The Wager: A Tale of Shipwreck, Mutiny and Murder
David Grann
Non-fiction, hardback, book club
“We all impose some coherence—some meaning—on the chaotic events of our existence. We rummage through the raw images of our memories, selecting, burnishing, erasing. We emerge as the heroes of our stories, allowing us to live with what we have done—or haven’t done.”
In January 1742, an emaciated group of 30 men who had sailed away almost two years before washed ashore in Brazil. Their ship had wrecked on an uninhabited island off Patagonia, and it was only their wits and will to survive that helped them build a makeshift craft and sail more than 3,000 miles. They were hailed as heroes…which made it very awkward when, six months later, three more men from the doomed ship also made it home and accused their fellow sailors of mutiny and murder.
It feels a little early to be saying this, but The Wager may be one of my favorite reads of 2023. It is, quite honestly, batshit insane. Not only do these men go on a suicidal journey that’s the political equivalent of a pissing contest, they also wreck on what’s possibly the most godforsaken rock in South America, Lord of the Flies-it-up for months, and somehow make it 3,000 miles in glorified rowboats. All in time to write their own versions of what really happened on Isla Wager. This book fascinated me from start (You had to keep rebuilding the boat underneath you! Need sailors, kidnap dudes from the streets or prisons!) to finish (the incredible ability of governments to ignore the truth in favor of good PR!).
Pick up a copy if you love high seas history, survival stories, and are more interested in drawing your own conclusions than in having them presented to you.
A Streetcar Named Murder
T.G. Herren
Fiction, hardback
“Nothing will break up a party faster than ambulances, fire trucks, and the police.”

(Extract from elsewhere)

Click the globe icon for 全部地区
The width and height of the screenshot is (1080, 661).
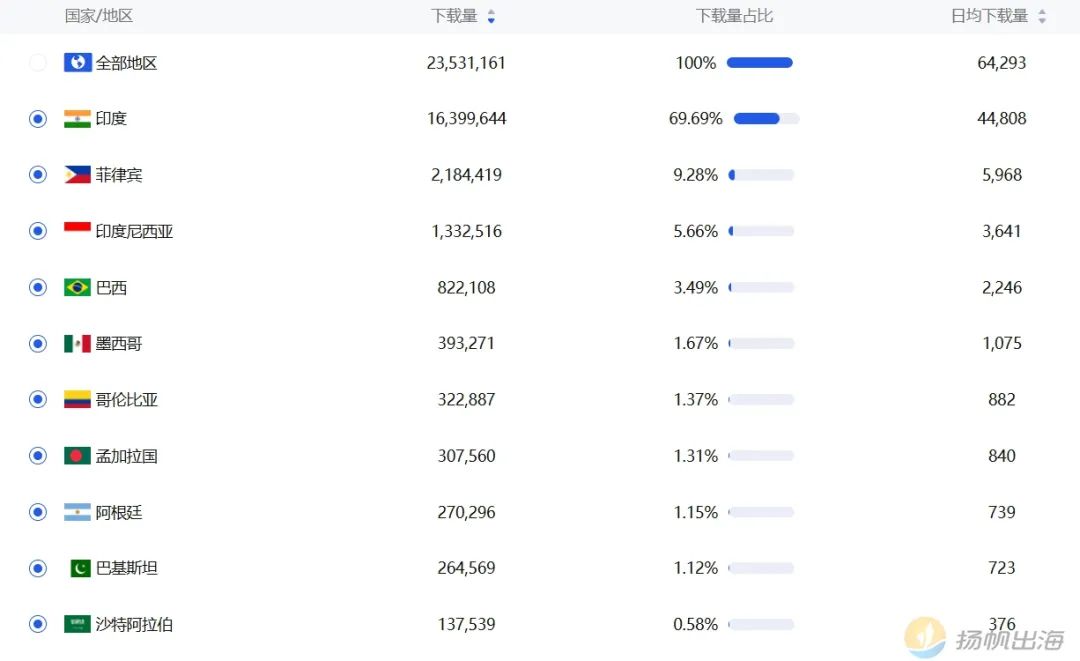pos(77,63)
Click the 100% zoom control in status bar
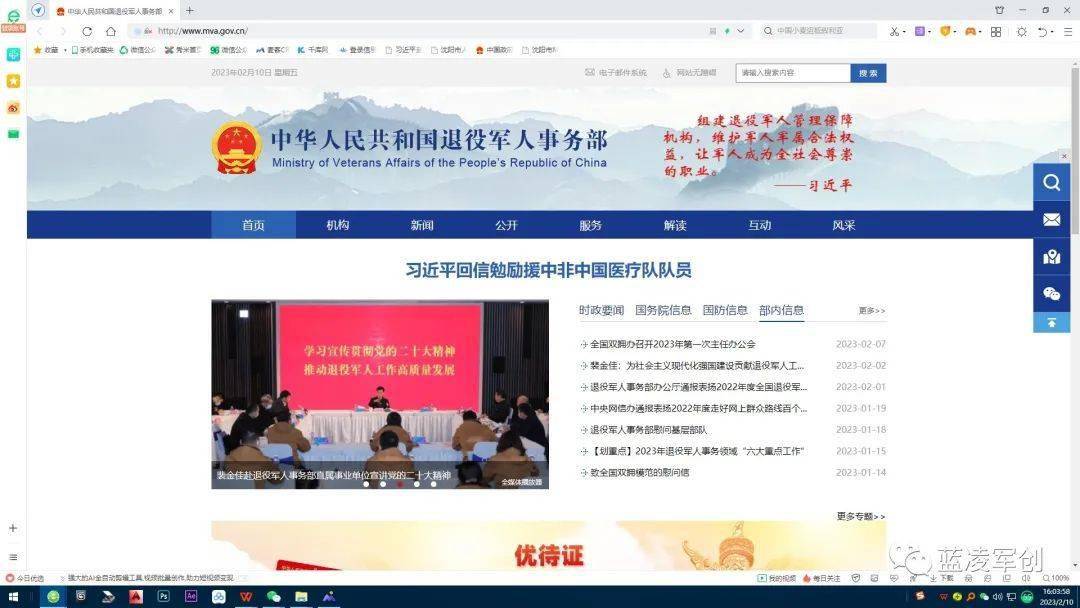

It’s been quite the day for Valerie Cooper. First she runs into the woman who likes her the least while out running errands, then she comes home to a letter from a lawyer naming her and her children as the inheritors of a fortune built by a relative she never knew she had. Now she’s the majority owner of a New Orleans antique store and heiress to a mystery decades in the making. And then she finds the body.
I pulled this off my shelf hoping it would be a palate cleanser after The Wager, which was so good that I was having trouble getting interested in a new book. Like all other cozy mysteries, it worked like a charm. The plot was fairly predictable and the main character a little flat in comparison to her friend Lorna and New Orleans itself, but overall it was a great way to spend a couple days.
This one’s for you if you love a cozy mystery set in the most mysterious city of all.
Love + Work: How to Find What You Love, Love What You Do, and Do it for the Rest of Your Life
Marcus Buckingham
Non-fiction, hardback
“…your brain has more connections within it than five thousand Milky Ways…There is no one in the world — nor has there ever been, nor will there ever be again — who has the same pattern of one hundred trillion connections as you.”
We’ve all heard the phrase “do what you love,” but Marcus Buckingham believes that most of us aren’t given the tools or freedom to discover those loves, especially after we make it to the workplace. Love + Work is his roadmap to helping you pinpoint what you love and incorporate it into your work — to the benefit of yourself, your team, and your company.
Career and self-self development is my low-key obsession, to the point that I don’t find books like this personally valuable. But as a first-time manager, it’s getting me into the mindset of helping others discover what they love. Which is fun, because it means I get to join them on their journeys! I added several quotes to my work-specific commonplace book for future use, and will be integrating a few of the tips into conversations with my direct reports.